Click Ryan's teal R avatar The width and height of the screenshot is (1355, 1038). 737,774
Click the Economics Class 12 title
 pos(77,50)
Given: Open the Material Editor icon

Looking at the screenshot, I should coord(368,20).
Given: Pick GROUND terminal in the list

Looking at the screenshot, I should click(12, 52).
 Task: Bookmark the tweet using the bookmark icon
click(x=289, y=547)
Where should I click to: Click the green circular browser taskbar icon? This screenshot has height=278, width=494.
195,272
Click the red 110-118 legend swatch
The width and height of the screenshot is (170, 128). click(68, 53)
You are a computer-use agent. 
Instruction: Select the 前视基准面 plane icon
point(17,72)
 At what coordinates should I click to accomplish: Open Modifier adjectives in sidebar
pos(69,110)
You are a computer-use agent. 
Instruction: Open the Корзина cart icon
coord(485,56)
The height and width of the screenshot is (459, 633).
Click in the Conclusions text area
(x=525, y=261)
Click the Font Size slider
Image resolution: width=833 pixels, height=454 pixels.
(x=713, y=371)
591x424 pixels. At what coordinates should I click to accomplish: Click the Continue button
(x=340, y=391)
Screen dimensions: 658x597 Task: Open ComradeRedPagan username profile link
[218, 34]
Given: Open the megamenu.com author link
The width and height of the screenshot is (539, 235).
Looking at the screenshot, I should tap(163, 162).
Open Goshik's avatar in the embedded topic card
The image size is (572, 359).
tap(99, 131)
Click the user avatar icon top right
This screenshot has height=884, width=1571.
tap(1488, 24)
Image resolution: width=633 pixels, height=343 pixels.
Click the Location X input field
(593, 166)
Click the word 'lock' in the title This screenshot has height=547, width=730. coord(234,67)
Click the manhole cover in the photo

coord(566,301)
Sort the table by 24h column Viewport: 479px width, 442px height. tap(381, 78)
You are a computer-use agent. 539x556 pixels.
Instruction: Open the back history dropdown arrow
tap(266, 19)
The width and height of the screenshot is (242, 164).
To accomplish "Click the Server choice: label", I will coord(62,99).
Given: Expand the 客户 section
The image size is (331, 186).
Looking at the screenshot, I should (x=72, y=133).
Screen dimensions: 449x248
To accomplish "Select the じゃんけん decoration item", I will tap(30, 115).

WORK TO COMPLETE | Across the records above, count the lines holding "avatar" and write down only that count.

ANSWER TO THIS TASK | 3